# Porter-Cable PCB660DP 15"Floor Drill Press with Laser Guide and Light



## Tedstor

Very nice.
I was recently in the market for a new DP a conducted an exhaustive search and comparison of dozens of different models. My personal conclusion was that the Porter Cable was the best on the market- unless you looked at powermatic and other industrial models (which cost 3X more). I really admired the 4" quill stroke among the many other features the PC offered. I was days away from pulling the trigger on the PC when I lucked into a comparable, mint-condition Grizzly 7944 for $100. Honestly, the PC is a nicer machine over the Grizzly and is $150 less expensive when shipping is figured-in.


----------



## stevenhsieh

Very nice made table top

I am curious how did you attach it the drill press?


----------



## kdc68

Steven H - The machinist top has "t" slots milled in the table. One slot on each corner on an angle forming an X at the center. The top I made is two pieces of 3/4 melamine. The first piece I laid out lines from each corner to form an X just like the machinist top. I measured out from the center of the X to an equal measurement on all four lines and drilled a counterbore deep enough to except a washer and a nut. Then proceeded to drill through holes the diameter of the hex bolts that fit the machinist top "t" slots. When done I placed 4 hex bolts into the "t" slots of the machinist top. I placed the melamine top onto the machinist top manuvering the hex bolts until they dropped into the holes. I fastened the bolts down with washers and nuts. The counterbores ensured that the nuts were below the surface. Because the melanine top is oversized I was able to fasten the second piece of melamine to the first along the perimeter from underneath. I don't remember for sure the length of hex bolts I used , but seems like they were an inch long. The diameter is uncertain too, but the heads fit into the slots perfectly without much play.


----------



## NiteWalker

You did good.
The porter cable is arguably the best value on a floor standing press. The ridgid used to be a contender, but they jacked the price to $500; not even close to what it's worth (I own the ridgid).


----------



## kdc68

NiteWalker - Thanks. I researched all makes and models. The price was right (on sale to boot) and it really performs well


----------



## ellen35

I have this drill press and I agree with your evaluation. It is a very nice machine with a lousy table. I too fitted it with a new one.


----------



## kdc68

ellen35 - The OEM top may be great for a machinist, but hey, we are woodworkers !


----------



## shelly_b

i also have this dp and love it! no complaints from me


----------



## dnick

Thank's for your review. This goes on my wish list.


----------



## BigDawg

I too have this drill press. I agree with everything in your review, including the table. I checked quill runout with my "AlignIt" jig and there was .002" runout over the 4" stroke of the quill which I found acceptable.


----------



## Ottacat

I bought this drill press after this review brought it to my attention.
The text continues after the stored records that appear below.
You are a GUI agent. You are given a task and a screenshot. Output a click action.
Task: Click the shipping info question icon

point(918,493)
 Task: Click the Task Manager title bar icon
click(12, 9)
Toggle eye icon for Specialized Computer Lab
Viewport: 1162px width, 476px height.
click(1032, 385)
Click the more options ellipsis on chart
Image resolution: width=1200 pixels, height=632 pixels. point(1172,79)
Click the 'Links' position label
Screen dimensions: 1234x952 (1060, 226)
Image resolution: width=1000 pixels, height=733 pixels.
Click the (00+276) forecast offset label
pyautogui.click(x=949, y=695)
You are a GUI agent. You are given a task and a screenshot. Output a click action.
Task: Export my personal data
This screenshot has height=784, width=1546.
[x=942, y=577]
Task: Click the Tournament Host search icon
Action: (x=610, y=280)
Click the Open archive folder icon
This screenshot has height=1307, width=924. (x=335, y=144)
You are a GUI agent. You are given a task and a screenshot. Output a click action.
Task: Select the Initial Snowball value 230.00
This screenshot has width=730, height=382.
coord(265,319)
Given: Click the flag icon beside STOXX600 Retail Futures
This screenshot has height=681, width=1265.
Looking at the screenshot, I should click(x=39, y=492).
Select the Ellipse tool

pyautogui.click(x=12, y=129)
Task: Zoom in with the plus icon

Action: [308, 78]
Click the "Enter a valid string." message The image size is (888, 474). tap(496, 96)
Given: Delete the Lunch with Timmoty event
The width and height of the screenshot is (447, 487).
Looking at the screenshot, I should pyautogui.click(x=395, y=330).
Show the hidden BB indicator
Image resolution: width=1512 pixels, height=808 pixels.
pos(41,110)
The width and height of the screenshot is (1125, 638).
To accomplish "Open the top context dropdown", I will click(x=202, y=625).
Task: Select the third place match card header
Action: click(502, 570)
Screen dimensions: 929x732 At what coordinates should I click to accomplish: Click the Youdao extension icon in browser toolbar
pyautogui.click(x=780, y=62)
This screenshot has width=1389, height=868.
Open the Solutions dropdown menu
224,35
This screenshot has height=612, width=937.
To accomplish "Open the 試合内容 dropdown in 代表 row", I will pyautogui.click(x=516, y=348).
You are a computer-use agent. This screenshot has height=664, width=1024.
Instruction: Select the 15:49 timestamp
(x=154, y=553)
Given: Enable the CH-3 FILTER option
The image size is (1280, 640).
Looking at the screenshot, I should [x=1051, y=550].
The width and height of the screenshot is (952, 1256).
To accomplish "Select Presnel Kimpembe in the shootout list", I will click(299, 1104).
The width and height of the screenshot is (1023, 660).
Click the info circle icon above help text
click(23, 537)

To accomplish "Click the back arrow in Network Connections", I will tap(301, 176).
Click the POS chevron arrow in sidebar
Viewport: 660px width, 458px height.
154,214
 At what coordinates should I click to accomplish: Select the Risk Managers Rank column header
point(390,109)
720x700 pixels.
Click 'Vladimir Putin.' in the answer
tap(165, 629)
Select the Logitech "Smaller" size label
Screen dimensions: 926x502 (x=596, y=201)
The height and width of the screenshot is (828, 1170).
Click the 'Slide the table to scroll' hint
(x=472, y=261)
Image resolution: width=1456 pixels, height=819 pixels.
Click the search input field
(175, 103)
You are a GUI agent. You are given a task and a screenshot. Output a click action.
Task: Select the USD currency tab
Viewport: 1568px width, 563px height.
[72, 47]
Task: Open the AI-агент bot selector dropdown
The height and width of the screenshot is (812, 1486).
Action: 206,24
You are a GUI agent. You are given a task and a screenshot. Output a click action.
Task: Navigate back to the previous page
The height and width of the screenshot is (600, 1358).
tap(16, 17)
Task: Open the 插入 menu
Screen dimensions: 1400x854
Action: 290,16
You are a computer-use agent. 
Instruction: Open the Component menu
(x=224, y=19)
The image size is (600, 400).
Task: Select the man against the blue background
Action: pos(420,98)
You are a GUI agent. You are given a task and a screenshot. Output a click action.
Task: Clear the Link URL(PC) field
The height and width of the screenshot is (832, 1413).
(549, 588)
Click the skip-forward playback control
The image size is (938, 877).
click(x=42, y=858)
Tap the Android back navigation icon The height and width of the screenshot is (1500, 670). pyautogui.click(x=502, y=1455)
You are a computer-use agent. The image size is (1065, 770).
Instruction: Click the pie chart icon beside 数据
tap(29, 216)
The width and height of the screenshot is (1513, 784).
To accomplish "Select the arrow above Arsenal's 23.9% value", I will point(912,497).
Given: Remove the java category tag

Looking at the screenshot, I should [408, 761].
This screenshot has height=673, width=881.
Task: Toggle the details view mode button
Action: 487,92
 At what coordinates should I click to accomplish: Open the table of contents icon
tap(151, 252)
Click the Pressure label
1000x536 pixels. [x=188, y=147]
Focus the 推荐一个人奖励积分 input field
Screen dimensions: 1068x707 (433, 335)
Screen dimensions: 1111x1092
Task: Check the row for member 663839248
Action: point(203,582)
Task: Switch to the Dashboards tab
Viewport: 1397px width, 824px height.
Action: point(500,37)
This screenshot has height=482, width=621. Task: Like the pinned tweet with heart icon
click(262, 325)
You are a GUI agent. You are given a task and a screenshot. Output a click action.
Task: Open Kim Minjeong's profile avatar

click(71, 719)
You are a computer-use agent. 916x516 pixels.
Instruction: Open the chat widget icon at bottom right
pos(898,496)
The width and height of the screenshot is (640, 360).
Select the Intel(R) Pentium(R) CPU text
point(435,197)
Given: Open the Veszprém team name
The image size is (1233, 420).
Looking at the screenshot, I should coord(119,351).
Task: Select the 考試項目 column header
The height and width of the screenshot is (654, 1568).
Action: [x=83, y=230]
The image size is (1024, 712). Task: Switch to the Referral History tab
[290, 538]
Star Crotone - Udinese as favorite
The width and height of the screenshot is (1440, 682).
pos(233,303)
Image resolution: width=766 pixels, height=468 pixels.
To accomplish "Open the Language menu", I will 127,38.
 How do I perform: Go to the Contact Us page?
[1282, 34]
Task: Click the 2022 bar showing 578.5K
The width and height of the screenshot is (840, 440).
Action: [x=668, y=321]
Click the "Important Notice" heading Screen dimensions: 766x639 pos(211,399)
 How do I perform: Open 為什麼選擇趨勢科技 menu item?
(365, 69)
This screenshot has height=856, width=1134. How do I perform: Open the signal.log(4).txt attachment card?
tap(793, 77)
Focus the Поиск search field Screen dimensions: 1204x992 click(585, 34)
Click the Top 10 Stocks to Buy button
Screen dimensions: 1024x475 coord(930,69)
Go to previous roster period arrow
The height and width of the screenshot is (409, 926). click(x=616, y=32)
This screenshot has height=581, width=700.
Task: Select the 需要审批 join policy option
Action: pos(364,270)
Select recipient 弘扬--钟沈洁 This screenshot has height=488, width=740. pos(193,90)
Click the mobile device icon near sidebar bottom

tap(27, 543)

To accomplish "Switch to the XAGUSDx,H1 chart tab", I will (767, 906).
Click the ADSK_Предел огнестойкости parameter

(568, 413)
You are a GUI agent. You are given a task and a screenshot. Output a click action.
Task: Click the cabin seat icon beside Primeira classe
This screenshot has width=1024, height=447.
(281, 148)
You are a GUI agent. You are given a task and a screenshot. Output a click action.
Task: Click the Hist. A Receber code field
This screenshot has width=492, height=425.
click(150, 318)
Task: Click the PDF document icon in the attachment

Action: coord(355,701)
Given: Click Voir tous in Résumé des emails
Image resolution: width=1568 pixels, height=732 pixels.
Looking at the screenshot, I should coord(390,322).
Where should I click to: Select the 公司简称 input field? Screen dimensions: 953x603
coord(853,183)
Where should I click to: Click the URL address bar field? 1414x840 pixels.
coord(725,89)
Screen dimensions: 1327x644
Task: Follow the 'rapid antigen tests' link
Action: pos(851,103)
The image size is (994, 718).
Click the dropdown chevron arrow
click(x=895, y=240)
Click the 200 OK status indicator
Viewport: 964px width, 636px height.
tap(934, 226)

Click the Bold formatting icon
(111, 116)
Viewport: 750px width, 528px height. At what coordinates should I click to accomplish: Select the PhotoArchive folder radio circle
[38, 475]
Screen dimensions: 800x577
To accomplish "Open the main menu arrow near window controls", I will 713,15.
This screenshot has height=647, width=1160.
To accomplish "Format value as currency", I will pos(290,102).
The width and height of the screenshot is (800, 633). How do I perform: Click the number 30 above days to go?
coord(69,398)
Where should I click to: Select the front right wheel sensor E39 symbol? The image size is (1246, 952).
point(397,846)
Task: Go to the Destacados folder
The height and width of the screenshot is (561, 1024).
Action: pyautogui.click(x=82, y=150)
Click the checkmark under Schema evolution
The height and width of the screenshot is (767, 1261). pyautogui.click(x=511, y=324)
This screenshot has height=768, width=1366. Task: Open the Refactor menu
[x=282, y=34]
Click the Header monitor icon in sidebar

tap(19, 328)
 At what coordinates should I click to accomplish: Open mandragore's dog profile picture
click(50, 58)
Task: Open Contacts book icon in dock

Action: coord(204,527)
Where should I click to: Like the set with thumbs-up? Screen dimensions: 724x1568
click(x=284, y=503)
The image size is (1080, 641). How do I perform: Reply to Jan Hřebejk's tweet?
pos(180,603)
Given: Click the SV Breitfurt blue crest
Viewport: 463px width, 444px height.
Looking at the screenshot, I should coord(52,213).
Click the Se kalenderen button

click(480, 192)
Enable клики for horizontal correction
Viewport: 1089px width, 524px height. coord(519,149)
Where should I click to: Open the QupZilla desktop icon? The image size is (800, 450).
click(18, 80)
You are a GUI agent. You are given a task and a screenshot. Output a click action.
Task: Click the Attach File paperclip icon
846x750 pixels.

Very nice and full featured drill press for the money. I like the 4" stroke which has proved critical on a couple of recent projects over the 3 1/2" stroke on other ones I was looking at.

On the con side, I find the sliding nut thingy that sets the depth of the stroke to not be solid and that if one presses too hard it can slip. I also found he solid table doesn't easily lend itself to attaching 3rd party table / fences. I bought one from LV and right now I'm clamping it on until I can build a DIY clamping system on the bottom. Given this a baked over Delta you'd think they could get some of these things right. I don't know what percentage of drill presses are used by woodworkers and what percentage by metal workers but you would think that these could be better designed.

I truly wish SawStop would make a complete line of tools, they are about the only company I've seen that has actually decided that standard woodworking tools are for the most part extremely poorly designed and engineered (even without taking into account any safety systems).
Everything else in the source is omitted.